Puis il rentre dans son bureau et me claque la porte au nez.

Je parcours la ville derrière Cinq. Les rôles sont inversés. Il stoppe et descend de cheval devant une petite maisonnette où des cris d'enfants s'élèvent. Je l'observe sans descendre de cheval.

— Allons ! Ne restez pas sur votre destrier. Vous me serez plus utile à l'intérieur. Votre envergure peut-être un atout.

Je m'exécute. Un mauvais pressentiment brûle à l'intérieur de moi, comme si je ne devais pas faire cela mais le besoin de rendre fier mon père balaie d'un revers cette appréhension.

Cinq frappe lourdement à la porte de la demeure. Fausse courtoisie car à peine a-t-il finit qu'il ouvre la porte et entre sans que les habitants l'y invitent.

— Bien le bonjour, humbles citoyens. Le Maître nous fait quérir en votre demeure car il a choisit personnellement votre famille pour l'aider dans sa lourde tâche. Soyez en reconnaissant !

J'emboîte son pas. La maison est très simple. Peu de meubles, peu de décoration. Face à nous, le père de famille, en première ligne, qui protège sa femme. Elle se trouve juste derrière, enlace les derniers enfants, très jeunes, en bas âge, et protège de son corps les premiers, de huit et douze ans à vue d'œil.

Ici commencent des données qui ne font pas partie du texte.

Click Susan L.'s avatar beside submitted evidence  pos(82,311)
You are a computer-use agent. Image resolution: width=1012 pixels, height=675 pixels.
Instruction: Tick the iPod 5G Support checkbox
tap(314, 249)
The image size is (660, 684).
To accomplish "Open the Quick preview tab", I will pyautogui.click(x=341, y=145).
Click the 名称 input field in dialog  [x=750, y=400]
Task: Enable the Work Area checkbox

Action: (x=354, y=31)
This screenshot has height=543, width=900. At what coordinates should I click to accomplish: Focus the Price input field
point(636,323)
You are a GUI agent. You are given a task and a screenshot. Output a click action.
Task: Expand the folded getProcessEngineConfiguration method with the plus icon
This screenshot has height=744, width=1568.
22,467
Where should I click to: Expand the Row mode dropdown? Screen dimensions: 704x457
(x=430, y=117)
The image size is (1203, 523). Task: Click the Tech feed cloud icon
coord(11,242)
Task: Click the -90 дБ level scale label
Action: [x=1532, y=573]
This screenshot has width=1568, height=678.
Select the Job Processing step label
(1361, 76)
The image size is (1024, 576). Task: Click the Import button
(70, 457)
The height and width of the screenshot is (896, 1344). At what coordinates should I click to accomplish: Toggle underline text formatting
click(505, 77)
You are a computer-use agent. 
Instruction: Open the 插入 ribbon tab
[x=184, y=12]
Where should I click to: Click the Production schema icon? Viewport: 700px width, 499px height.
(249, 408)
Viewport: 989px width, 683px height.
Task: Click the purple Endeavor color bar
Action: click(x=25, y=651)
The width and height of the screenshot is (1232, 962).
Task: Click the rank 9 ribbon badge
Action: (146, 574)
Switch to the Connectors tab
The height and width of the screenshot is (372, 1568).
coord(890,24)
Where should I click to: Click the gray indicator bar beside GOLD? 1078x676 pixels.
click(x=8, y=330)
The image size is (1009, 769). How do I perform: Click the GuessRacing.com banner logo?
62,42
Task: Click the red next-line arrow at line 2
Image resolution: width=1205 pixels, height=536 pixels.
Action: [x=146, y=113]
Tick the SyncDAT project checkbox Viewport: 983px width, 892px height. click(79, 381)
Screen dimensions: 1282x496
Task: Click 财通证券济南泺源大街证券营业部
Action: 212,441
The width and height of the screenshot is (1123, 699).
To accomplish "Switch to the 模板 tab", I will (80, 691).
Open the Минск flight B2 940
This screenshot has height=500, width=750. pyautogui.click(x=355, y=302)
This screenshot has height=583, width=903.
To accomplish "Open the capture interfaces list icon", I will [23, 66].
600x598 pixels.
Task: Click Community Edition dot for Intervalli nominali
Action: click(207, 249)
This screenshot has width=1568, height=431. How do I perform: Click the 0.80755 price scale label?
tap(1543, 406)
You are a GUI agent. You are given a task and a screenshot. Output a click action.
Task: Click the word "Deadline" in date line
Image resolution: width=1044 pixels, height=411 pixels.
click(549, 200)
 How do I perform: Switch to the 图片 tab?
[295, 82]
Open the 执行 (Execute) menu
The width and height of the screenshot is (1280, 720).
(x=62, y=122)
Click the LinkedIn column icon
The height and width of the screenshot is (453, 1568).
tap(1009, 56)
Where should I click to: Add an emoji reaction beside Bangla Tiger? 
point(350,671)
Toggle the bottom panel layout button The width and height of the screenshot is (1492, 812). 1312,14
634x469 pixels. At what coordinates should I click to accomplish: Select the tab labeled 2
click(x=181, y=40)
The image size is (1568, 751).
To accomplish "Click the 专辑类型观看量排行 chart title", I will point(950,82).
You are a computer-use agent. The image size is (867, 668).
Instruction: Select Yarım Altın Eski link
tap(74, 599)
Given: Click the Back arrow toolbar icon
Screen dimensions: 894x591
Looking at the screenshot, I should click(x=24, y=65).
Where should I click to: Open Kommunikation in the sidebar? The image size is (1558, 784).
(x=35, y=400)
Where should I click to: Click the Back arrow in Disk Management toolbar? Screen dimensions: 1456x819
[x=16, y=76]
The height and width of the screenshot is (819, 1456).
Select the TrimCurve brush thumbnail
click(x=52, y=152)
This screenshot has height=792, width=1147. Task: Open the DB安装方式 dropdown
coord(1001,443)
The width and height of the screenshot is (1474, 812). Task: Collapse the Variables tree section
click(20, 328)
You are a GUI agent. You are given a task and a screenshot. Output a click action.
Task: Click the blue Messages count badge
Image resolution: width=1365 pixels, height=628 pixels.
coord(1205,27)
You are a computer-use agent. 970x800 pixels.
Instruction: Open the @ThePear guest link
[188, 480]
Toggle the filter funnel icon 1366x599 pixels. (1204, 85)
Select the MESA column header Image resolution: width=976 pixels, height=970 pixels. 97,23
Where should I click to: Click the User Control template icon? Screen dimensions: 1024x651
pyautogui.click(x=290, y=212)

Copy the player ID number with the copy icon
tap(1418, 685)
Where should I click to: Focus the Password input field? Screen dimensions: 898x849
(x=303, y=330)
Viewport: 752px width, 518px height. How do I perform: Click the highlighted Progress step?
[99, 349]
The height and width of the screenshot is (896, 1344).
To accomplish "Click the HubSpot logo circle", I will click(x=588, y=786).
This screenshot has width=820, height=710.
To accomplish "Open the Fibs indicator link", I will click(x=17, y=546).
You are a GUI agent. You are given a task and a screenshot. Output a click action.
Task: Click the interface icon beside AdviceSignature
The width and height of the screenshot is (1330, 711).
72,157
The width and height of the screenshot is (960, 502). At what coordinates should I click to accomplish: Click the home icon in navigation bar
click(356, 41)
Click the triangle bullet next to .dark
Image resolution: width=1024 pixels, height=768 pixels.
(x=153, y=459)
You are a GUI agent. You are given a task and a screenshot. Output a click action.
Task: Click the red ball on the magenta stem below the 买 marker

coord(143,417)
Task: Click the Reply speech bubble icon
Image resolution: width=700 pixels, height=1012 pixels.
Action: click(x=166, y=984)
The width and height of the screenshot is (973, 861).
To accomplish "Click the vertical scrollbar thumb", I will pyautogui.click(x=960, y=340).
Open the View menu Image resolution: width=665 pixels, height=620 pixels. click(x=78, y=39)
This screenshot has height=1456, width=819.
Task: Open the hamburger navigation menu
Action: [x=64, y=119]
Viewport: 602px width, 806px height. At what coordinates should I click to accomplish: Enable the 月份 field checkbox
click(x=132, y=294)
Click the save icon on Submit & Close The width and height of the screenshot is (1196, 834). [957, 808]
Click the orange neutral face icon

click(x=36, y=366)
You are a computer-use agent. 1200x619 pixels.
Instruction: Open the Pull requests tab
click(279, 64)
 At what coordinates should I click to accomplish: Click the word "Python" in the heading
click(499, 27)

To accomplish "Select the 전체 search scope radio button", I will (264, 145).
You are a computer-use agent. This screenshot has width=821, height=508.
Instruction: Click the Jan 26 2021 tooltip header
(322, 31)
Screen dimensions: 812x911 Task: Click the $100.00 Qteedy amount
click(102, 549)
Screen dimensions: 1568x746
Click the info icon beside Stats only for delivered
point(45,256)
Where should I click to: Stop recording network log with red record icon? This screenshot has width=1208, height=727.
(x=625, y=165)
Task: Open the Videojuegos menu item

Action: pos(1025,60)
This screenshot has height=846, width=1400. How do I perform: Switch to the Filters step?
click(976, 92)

Ils se prosternent tous à la fin de l'annonce de Cinq.

— Nous sommes reconnaissants et servons notre Maître ! Finit par dire le père.

La mère doit fusiller du regard les plus âgés pour qu'ils posent également le genou à terre.

— Bien, bien ! Nous avons besoin de jeunes intelligents et robustes. Seuls les plus méritants peuvent rejoindre les rangs de l'Ordre, vous le savez !

Cinq s'approche d'eux, il tourne autour de la famille tel un vautour ayant repéré sa proie et s'apprêtant à plonger. Il caresse doucement les cheveux de la fille ainée, une adolescente entrant tout juste dans la puberté. Elle me fixe, espérant sûrement que je mette un terme à cette mascarade.

La matriarche ne peut s'empêcher de laisser couler ses larmes, implorant son mari du regard pour qu'il sauve ses enfants. Mais ce lâche n'en fera rien.

— Vous avez là deux perles mûres qui pourraient fortement aider les rangs de l'Ordre. Alors faîtes leurs vos adieux, ils partent dès aujourd'hui rejoindre les troupes de notre Maître vénéré. Il vous remerciera grassement pour votre contribution. Et puis il vous reste de quoi perpétuer votre lignée. Allez ! On y va !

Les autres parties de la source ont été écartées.